▶ _Given entries_
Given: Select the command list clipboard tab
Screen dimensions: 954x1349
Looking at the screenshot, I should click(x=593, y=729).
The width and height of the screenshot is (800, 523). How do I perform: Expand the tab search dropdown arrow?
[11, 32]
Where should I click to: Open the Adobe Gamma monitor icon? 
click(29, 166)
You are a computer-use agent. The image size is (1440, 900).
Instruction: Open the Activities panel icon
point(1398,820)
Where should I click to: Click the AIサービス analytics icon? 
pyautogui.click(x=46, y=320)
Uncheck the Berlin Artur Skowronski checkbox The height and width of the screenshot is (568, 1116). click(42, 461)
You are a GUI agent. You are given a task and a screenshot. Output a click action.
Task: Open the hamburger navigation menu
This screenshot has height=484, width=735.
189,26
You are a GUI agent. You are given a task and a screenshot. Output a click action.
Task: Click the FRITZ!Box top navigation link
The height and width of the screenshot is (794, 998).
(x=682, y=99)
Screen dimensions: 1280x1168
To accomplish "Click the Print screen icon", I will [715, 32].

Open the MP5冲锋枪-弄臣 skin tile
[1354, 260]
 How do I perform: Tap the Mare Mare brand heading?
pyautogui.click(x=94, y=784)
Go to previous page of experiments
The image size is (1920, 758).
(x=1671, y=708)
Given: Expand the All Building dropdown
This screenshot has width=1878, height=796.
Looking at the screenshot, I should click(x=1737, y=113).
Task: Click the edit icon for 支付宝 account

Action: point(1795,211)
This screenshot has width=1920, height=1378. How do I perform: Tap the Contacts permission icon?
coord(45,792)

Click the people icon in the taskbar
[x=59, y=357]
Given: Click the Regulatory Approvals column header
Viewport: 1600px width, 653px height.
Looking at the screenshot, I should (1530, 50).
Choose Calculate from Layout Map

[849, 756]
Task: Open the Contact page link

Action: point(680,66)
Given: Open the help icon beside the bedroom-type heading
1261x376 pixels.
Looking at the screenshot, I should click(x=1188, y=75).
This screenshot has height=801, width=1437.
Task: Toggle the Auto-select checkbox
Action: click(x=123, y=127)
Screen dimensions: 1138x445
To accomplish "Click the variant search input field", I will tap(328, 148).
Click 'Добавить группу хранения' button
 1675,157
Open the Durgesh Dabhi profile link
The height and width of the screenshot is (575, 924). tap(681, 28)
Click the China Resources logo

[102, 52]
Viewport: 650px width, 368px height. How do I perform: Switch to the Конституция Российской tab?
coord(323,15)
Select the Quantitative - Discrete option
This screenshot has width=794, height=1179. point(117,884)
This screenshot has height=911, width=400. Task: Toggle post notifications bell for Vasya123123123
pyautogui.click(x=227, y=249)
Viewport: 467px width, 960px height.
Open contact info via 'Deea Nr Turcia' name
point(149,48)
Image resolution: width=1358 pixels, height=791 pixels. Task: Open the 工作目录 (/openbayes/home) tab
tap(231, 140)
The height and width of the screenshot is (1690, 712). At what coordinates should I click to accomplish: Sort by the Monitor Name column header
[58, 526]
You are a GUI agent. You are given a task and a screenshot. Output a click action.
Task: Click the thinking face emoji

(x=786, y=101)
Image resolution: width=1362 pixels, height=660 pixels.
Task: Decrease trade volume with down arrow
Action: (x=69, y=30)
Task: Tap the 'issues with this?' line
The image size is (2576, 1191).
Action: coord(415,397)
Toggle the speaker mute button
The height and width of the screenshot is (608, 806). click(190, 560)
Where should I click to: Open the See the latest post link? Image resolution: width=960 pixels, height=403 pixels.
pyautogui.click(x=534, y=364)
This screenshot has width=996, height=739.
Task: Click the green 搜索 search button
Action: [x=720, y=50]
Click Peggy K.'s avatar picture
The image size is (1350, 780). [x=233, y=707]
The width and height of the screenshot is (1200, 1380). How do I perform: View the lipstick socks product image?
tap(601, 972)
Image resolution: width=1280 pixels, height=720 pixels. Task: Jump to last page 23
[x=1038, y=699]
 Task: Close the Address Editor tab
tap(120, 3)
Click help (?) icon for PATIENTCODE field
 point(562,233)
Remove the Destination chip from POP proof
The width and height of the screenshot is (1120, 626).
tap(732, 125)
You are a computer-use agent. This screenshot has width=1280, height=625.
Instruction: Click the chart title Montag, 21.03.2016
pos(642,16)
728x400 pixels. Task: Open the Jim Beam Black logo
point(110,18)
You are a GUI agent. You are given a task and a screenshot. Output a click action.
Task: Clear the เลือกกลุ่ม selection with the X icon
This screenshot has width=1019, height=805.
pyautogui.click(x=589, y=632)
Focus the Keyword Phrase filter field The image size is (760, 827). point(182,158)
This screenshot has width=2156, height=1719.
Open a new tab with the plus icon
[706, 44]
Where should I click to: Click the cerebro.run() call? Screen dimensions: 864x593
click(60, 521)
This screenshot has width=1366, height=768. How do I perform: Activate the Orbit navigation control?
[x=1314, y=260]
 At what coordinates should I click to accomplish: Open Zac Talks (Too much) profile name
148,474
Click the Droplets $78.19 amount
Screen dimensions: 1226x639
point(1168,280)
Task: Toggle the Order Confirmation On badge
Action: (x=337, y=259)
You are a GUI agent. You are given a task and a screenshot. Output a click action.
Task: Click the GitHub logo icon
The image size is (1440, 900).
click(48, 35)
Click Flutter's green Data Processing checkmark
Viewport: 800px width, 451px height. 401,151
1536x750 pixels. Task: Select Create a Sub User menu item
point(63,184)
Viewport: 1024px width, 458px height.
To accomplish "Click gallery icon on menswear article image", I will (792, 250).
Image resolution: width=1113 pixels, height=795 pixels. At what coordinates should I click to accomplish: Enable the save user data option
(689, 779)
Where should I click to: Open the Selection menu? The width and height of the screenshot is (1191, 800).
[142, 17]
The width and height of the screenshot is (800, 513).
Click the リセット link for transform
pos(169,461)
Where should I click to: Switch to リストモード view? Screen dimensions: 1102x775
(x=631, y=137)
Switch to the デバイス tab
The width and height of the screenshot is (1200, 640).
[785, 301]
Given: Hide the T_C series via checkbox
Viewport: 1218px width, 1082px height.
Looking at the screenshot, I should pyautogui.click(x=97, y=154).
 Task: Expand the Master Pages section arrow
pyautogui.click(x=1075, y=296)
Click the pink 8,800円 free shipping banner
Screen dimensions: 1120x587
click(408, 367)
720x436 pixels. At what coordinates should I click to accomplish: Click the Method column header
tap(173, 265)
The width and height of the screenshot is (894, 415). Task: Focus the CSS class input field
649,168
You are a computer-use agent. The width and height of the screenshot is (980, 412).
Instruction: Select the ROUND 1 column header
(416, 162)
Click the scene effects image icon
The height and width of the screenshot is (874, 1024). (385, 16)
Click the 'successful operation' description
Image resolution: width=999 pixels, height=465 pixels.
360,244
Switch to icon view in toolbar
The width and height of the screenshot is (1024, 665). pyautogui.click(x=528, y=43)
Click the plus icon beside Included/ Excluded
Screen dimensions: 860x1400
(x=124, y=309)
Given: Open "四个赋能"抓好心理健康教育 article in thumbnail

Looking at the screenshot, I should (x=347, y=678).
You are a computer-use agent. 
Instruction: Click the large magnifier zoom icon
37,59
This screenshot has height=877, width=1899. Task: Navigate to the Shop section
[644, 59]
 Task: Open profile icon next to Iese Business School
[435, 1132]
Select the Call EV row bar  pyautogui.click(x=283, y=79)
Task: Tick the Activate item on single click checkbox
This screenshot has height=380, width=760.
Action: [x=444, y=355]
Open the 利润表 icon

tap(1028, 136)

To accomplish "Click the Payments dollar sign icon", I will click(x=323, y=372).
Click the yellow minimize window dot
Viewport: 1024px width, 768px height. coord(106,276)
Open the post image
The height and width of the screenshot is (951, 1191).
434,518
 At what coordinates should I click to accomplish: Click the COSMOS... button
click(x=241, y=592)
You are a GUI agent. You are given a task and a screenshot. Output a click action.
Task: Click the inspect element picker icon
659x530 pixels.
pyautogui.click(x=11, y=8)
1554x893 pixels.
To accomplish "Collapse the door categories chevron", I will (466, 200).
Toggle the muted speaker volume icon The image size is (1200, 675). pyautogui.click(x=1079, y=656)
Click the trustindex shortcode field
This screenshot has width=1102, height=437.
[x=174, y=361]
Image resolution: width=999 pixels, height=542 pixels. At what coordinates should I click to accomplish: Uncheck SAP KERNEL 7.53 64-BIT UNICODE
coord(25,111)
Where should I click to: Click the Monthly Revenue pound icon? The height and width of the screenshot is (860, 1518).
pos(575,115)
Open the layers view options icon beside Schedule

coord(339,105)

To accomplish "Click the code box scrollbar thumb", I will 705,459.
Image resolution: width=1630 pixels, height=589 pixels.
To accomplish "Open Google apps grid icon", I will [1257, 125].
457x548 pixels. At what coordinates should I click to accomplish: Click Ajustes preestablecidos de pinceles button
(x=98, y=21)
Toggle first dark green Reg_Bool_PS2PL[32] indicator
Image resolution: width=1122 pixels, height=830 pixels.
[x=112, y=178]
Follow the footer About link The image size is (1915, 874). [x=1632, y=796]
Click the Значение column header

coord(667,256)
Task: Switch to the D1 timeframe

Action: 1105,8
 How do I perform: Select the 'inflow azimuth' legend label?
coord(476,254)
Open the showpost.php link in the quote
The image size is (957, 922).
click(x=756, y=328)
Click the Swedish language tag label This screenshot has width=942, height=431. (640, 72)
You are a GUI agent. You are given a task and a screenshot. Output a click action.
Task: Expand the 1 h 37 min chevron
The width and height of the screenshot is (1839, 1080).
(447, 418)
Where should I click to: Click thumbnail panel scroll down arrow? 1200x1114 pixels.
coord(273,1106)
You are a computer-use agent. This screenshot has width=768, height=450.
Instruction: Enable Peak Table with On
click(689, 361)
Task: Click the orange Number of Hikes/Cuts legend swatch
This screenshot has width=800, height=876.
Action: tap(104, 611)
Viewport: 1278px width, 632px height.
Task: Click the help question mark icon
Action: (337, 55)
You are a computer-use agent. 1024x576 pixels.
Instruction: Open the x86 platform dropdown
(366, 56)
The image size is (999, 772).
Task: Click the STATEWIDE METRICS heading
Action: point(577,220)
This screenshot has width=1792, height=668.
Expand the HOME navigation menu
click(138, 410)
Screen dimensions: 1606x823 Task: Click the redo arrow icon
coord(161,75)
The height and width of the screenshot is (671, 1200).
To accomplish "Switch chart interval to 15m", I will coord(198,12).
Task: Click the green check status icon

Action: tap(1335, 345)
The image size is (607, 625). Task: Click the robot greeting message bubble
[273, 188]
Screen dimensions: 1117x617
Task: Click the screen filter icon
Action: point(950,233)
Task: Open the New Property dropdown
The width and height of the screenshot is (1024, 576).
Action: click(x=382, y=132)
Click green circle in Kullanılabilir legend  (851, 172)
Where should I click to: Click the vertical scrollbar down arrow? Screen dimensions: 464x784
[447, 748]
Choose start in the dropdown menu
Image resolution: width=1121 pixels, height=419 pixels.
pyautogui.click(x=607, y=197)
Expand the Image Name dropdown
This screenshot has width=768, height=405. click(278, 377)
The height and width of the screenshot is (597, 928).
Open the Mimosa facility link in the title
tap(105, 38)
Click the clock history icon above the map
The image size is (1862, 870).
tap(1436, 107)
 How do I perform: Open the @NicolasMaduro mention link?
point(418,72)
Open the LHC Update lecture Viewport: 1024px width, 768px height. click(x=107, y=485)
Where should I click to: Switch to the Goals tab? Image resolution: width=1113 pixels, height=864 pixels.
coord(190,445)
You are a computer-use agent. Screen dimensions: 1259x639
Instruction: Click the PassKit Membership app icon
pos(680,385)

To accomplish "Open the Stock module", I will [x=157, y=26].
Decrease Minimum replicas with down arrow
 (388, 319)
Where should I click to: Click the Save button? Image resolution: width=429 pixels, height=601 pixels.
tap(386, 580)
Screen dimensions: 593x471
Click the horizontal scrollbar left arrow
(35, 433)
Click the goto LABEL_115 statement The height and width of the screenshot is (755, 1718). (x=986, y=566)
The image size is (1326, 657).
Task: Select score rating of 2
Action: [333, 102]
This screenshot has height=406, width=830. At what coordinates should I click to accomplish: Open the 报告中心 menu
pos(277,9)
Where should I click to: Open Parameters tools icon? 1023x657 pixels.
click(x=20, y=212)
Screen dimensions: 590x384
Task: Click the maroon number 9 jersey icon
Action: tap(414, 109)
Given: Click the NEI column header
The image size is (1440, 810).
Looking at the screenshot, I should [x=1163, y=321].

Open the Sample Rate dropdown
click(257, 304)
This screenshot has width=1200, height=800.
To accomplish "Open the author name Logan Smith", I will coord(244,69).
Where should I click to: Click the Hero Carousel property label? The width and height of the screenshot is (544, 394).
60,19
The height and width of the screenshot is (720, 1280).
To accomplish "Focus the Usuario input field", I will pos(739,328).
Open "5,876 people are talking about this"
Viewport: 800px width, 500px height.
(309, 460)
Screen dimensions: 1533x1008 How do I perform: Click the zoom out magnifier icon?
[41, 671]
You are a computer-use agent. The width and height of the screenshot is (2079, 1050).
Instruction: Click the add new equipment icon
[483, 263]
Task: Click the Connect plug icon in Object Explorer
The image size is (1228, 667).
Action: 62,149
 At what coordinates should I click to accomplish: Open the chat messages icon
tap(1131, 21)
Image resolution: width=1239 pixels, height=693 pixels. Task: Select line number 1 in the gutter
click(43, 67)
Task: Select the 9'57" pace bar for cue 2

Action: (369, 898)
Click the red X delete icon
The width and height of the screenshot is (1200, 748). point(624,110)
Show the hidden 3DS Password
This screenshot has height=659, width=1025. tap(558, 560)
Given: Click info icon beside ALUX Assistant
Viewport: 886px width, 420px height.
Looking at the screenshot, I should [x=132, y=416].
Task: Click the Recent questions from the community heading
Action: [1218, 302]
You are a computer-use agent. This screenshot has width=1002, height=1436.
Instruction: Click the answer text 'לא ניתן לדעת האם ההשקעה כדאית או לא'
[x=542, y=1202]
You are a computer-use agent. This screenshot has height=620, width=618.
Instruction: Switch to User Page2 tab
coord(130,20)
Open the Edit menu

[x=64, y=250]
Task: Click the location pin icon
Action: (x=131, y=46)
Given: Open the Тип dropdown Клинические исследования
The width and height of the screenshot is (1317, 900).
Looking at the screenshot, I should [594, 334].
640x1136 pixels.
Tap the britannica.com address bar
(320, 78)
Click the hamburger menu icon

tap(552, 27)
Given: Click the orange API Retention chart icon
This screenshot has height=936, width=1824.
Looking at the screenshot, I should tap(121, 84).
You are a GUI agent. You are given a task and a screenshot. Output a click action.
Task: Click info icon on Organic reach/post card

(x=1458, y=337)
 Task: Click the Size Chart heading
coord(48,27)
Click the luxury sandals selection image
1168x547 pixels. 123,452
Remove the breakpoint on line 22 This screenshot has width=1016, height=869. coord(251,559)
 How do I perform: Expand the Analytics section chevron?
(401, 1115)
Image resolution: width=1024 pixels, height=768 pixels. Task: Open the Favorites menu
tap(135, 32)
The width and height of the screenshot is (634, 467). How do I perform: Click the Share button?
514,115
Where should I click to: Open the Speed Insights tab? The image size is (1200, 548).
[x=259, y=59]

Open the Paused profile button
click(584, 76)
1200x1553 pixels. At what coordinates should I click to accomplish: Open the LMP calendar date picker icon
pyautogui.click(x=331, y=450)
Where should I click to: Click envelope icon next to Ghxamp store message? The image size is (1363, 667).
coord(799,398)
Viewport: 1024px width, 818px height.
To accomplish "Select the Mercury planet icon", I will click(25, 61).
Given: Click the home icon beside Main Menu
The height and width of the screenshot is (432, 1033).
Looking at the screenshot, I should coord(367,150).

▶ _Requirement_
Using the entries above, give again exactly the lines from the line holding "The width and height of the screenshot is (1317, 900)." through the line holding "Given: Click the orange". Include both end lines and nothing else.

▶ _Task solution_
The width and height of the screenshot is (1317, 900).
Looking at the screenshot, I should [594, 334].
640x1136 pixels.
Tap the britannica.com address bar
(320, 78)
Click the hamburger menu icon

tap(552, 27)
Given: Click the orange API Retention chart icon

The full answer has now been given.